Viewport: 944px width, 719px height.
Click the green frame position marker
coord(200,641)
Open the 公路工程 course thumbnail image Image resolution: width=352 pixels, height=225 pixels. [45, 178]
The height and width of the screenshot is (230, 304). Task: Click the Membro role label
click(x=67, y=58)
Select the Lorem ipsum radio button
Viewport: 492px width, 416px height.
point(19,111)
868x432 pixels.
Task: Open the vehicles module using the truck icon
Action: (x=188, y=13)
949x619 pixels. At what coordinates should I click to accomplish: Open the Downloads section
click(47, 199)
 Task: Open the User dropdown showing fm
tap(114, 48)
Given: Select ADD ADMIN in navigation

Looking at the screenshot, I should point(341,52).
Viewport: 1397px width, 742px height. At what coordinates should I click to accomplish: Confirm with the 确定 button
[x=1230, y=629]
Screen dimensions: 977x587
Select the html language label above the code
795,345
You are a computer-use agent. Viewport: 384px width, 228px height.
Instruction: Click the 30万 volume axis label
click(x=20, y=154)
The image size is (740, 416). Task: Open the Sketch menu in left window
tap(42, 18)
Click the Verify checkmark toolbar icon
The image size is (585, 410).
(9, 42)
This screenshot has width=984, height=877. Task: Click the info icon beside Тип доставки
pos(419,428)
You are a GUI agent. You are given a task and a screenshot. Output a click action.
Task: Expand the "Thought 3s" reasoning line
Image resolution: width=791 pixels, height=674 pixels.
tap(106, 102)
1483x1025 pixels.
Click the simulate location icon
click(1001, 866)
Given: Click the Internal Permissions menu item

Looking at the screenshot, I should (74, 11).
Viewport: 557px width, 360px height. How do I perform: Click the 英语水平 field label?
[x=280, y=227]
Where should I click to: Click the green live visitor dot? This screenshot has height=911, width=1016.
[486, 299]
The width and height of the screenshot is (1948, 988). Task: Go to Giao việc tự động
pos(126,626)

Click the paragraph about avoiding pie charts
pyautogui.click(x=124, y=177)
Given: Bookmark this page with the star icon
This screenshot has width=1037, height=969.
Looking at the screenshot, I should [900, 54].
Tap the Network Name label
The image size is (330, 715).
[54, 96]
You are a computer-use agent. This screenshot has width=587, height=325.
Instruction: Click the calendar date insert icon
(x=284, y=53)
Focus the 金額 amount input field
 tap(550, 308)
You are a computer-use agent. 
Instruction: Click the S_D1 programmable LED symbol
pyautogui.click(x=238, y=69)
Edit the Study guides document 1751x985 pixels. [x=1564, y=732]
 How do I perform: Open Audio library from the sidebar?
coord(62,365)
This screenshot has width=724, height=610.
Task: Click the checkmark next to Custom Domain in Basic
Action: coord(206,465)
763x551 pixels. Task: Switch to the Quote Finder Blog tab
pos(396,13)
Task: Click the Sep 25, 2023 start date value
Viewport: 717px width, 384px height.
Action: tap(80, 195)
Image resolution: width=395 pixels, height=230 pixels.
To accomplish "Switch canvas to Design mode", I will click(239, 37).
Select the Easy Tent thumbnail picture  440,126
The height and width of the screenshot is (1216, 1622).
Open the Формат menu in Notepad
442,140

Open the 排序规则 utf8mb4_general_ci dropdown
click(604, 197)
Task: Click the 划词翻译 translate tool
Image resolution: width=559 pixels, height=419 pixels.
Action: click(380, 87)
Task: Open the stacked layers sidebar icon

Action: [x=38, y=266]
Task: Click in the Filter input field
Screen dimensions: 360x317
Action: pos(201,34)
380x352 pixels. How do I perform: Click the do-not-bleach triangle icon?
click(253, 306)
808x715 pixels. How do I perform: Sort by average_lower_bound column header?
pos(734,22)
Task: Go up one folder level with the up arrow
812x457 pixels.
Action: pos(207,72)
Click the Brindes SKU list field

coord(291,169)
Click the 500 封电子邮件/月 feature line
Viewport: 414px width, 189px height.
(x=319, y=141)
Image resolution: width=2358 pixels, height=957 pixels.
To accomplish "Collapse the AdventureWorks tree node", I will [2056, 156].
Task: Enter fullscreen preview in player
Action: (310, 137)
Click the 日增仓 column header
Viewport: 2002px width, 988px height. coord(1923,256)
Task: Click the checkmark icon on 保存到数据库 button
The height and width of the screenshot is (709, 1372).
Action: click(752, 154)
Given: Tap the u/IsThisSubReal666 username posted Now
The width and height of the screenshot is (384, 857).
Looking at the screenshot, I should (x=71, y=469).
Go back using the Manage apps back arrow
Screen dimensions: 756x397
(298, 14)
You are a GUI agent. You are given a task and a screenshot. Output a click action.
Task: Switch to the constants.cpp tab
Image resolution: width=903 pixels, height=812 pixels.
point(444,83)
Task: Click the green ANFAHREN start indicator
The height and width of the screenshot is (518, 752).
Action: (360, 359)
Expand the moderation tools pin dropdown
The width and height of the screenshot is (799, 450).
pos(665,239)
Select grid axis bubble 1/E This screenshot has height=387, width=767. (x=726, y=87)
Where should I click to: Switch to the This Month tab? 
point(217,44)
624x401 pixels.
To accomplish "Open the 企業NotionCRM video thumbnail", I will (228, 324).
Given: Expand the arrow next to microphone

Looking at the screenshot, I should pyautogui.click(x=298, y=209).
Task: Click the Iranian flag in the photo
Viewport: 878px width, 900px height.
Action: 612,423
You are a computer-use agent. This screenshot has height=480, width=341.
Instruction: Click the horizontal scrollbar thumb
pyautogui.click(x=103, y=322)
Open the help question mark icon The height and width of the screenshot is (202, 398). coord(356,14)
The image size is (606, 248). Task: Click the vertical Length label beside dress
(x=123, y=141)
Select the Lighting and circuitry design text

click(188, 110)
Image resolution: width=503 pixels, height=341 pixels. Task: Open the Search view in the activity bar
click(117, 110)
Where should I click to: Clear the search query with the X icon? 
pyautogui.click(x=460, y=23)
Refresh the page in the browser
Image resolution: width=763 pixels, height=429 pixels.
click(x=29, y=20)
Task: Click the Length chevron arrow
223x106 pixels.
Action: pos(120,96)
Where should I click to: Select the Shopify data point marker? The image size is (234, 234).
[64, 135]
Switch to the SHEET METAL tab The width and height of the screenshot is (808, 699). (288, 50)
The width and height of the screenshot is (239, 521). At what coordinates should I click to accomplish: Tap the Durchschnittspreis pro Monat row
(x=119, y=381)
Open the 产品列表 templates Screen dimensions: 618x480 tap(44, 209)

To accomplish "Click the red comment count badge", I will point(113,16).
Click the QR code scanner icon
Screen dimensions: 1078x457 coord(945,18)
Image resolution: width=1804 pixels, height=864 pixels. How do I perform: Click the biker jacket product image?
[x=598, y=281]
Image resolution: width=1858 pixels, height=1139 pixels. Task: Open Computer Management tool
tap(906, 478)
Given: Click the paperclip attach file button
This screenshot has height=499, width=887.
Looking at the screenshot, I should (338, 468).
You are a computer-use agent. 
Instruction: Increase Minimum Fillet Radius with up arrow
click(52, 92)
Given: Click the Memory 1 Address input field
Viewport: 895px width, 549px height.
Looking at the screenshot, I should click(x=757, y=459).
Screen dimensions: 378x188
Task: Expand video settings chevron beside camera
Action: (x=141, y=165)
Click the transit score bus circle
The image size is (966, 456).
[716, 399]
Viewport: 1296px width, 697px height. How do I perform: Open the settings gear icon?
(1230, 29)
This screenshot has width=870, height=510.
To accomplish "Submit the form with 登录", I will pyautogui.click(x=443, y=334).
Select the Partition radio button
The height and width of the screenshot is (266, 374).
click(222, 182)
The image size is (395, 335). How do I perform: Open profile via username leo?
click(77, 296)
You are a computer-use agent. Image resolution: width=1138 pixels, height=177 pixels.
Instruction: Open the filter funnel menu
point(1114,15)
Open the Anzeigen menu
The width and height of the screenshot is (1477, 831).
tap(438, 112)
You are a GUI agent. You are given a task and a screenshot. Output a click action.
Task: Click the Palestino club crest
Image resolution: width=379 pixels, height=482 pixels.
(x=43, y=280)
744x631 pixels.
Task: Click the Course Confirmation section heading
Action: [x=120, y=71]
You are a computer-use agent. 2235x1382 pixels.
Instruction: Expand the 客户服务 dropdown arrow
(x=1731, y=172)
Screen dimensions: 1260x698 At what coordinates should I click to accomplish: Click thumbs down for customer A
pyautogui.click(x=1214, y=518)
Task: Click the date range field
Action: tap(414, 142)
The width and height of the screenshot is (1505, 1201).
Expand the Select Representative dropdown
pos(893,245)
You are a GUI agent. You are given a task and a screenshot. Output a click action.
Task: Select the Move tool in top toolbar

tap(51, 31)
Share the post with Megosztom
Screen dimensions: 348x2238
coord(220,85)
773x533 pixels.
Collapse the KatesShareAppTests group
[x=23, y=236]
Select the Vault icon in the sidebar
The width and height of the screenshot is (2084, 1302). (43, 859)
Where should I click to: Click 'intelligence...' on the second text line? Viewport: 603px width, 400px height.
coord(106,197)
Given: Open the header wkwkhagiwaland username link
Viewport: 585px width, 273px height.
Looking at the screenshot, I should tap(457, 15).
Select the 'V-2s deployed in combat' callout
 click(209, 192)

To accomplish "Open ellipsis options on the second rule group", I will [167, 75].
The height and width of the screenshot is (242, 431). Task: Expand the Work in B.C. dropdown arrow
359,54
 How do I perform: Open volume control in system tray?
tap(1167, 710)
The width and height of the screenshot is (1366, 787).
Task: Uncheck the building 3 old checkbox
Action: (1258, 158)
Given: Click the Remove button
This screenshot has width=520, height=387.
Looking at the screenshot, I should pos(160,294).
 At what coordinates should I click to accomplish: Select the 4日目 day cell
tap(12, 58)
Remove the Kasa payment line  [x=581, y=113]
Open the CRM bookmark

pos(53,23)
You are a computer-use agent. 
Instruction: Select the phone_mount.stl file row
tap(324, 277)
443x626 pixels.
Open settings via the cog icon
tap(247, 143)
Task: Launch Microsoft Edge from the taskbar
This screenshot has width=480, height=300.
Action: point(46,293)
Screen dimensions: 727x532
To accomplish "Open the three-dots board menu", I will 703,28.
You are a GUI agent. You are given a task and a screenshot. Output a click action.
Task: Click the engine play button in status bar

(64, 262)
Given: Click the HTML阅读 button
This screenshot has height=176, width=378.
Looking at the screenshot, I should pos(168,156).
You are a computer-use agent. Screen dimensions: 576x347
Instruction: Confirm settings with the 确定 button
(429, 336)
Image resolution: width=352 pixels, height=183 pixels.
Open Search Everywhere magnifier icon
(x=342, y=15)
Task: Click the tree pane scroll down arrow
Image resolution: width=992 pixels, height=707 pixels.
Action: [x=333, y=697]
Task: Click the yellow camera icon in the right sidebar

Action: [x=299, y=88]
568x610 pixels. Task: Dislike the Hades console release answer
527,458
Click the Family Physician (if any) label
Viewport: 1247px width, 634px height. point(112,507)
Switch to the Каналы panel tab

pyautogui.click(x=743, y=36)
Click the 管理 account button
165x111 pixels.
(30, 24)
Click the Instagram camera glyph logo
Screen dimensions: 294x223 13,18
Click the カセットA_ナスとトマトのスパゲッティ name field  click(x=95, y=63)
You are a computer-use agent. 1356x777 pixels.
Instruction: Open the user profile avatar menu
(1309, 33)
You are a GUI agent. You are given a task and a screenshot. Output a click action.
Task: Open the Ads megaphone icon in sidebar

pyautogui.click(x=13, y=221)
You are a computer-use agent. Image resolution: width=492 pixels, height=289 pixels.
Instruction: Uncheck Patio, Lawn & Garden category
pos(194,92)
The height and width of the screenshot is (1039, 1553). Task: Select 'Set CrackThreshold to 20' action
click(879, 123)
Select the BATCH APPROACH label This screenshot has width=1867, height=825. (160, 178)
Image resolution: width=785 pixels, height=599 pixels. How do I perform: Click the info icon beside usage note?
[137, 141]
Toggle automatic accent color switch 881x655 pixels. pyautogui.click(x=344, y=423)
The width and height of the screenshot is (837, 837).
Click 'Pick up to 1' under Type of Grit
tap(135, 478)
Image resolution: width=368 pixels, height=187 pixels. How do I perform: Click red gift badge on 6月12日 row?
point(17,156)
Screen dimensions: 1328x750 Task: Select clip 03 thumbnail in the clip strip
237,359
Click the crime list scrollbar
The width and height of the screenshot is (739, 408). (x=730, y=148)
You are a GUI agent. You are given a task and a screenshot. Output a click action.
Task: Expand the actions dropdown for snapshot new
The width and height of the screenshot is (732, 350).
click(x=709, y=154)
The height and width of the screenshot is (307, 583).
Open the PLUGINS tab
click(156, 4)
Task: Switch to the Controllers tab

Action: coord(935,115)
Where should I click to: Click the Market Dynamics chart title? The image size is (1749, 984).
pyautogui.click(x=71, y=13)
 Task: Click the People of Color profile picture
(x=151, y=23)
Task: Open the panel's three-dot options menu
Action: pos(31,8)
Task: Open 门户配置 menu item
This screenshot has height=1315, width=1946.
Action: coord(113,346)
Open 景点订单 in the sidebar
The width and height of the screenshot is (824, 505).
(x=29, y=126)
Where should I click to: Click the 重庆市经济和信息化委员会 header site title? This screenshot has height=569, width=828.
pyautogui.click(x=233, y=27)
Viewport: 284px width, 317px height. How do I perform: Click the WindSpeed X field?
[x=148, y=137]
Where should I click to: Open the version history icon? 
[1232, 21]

--- TASK REQUIREMENTS ---
How many lines of the material above contain the word "Remove"? Reply with the number alone.

--- REPLY TO THE EXERCISE ---
2